## Your task
Repeat nothing but the line containing "Click the red loss" and the lines that follow it, up to and including the last line of the data below.

Saved entries:
____
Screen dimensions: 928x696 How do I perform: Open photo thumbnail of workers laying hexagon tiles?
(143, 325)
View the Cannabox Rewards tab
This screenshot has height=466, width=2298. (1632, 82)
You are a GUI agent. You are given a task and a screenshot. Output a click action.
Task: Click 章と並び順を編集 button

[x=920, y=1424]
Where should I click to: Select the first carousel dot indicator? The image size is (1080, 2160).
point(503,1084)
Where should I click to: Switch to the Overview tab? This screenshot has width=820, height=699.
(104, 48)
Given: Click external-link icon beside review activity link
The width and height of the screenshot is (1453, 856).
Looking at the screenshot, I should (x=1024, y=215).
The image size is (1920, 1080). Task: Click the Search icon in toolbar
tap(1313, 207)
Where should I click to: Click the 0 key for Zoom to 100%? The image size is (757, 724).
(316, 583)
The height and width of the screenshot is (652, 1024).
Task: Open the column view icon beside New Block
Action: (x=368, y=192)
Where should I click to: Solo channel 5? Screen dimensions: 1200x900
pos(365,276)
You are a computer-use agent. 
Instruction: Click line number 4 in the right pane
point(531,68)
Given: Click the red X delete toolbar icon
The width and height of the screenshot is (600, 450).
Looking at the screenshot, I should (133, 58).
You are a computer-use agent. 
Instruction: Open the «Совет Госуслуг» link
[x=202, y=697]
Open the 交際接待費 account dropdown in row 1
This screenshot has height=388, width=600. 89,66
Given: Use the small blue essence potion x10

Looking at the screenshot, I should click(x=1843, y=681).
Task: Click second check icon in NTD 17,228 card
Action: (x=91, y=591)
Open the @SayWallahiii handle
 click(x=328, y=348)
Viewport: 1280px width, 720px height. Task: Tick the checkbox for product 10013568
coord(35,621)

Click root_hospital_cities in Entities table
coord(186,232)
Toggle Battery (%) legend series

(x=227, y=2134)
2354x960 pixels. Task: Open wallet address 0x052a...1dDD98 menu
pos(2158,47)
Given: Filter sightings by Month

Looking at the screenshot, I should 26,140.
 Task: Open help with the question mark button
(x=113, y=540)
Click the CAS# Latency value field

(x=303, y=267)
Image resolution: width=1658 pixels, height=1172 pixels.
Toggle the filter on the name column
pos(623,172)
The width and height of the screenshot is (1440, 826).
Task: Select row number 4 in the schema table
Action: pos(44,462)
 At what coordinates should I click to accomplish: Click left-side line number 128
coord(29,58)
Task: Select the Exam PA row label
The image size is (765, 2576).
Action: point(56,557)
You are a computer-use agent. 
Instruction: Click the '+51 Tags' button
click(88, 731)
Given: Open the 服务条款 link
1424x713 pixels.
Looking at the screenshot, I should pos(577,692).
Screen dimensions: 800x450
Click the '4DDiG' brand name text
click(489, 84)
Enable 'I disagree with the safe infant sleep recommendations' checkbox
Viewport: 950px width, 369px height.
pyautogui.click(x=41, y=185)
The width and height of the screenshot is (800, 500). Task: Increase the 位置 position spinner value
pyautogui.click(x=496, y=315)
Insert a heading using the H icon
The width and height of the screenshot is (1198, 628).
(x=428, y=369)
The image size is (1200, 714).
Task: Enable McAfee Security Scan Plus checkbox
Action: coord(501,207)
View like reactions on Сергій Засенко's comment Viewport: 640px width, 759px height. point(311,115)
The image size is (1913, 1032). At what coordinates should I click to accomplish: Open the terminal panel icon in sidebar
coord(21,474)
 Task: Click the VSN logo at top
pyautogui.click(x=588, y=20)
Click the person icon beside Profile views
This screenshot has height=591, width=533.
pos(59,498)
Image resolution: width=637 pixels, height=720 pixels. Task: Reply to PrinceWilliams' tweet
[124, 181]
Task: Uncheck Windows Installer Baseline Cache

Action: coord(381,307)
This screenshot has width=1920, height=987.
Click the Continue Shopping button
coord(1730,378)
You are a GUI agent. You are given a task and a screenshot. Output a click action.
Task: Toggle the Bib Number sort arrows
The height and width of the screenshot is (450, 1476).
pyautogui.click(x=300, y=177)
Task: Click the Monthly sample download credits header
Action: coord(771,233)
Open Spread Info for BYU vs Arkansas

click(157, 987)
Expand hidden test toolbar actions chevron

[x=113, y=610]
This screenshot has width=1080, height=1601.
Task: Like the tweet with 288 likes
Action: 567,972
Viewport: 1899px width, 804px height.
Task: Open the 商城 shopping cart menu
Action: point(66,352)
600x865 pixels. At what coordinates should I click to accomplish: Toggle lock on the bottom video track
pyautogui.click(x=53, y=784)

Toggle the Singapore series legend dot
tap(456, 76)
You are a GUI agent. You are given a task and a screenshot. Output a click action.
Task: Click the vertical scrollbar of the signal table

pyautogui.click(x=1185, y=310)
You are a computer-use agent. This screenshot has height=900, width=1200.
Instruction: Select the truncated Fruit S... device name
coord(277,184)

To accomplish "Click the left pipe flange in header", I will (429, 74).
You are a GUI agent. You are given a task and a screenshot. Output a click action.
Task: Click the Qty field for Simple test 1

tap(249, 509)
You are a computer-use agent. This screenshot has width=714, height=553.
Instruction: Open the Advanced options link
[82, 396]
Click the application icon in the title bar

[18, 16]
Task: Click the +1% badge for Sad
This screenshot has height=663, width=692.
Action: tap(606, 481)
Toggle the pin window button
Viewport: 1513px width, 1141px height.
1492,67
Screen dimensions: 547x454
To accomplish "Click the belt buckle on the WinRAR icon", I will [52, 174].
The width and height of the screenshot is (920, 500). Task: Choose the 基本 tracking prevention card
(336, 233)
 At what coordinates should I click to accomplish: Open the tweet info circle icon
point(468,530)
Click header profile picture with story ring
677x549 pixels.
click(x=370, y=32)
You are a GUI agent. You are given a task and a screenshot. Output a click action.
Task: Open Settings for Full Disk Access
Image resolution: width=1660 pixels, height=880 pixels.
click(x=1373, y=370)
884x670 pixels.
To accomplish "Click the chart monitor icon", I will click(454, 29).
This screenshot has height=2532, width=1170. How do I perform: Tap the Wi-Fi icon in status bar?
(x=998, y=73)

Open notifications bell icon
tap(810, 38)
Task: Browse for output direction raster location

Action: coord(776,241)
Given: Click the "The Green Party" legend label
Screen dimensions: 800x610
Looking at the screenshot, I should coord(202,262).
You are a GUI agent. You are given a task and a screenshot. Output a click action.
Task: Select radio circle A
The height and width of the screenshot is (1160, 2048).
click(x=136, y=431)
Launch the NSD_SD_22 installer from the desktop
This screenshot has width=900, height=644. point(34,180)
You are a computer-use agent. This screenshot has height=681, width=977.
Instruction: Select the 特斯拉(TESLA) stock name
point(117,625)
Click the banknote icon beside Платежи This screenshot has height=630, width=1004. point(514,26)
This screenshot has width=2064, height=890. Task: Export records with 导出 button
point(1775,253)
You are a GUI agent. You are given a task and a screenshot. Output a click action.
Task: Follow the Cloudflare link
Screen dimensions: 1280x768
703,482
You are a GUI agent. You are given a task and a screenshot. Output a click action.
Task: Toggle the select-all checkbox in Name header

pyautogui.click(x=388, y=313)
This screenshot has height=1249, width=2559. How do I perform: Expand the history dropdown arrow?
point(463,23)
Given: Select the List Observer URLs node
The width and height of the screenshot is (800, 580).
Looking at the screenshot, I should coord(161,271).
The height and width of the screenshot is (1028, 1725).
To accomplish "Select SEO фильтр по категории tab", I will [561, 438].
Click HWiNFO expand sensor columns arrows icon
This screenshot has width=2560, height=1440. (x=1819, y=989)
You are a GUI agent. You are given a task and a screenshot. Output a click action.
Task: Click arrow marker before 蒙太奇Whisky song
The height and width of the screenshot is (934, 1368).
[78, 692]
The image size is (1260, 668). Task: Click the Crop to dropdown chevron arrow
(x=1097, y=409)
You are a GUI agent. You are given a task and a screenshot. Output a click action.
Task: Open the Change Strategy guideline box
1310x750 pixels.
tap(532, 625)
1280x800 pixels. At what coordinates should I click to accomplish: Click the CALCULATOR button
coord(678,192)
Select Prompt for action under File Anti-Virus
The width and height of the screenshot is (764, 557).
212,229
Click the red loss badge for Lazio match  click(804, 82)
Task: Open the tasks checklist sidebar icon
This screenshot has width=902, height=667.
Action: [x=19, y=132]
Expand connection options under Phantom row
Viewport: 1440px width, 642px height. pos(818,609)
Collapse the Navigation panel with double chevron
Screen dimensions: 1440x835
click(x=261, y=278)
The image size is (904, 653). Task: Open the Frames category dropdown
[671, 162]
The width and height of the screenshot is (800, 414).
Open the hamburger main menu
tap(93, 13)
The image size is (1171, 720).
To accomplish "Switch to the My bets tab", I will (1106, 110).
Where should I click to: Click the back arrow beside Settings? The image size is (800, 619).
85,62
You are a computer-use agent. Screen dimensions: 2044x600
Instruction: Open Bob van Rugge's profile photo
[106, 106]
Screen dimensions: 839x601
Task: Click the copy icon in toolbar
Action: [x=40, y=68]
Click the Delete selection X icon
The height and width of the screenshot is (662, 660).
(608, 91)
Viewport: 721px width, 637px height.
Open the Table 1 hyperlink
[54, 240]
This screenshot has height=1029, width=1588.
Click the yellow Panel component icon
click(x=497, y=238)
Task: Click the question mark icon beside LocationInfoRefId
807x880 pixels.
____
## Response area
Click the red loss badge for Lazio match  click(804, 82)
Task: Open the tasks checklist sidebar icon
This screenshot has width=902, height=667.
Action: [x=19, y=132]
Expand connection options under Phantom row
Viewport: 1440px width, 642px height. pos(818,609)
Collapse the Navigation panel with double chevron
Screen dimensions: 1440x835
click(x=261, y=278)
The image size is (904, 653). Task: Open the Frames category dropdown
[671, 162]
The width and height of the screenshot is (800, 414).
Open the hamburger main menu
tap(93, 13)
The image size is (1171, 720).
To accomplish "Switch to the My bets tab", I will (1106, 110).
Where should I click to: Click the back arrow beside Settings? The image size is (800, 619).
85,62
You are a computer-use agent. Screen dimensions: 2044x600
Instruction: Open Bob van Rugge's profile photo
[106, 106]
Screen dimensions: 839x601
Task: Click the copy icon in toolbar
Action: [x=40, y=68]
Click the Delete selection X icon
The height and width of the screenshot is (662, 660).
(608, 91)
Viewport: 721px width, 637px height.
Open the Table 1 hyperlink
[54, 240]
This screenshot has height=1029, width=1588.
Click the yellow Panel component icon
click(x=497, y=238)
Task: Click the question mark icon beside LocationInfoRefId
807x880 pixels.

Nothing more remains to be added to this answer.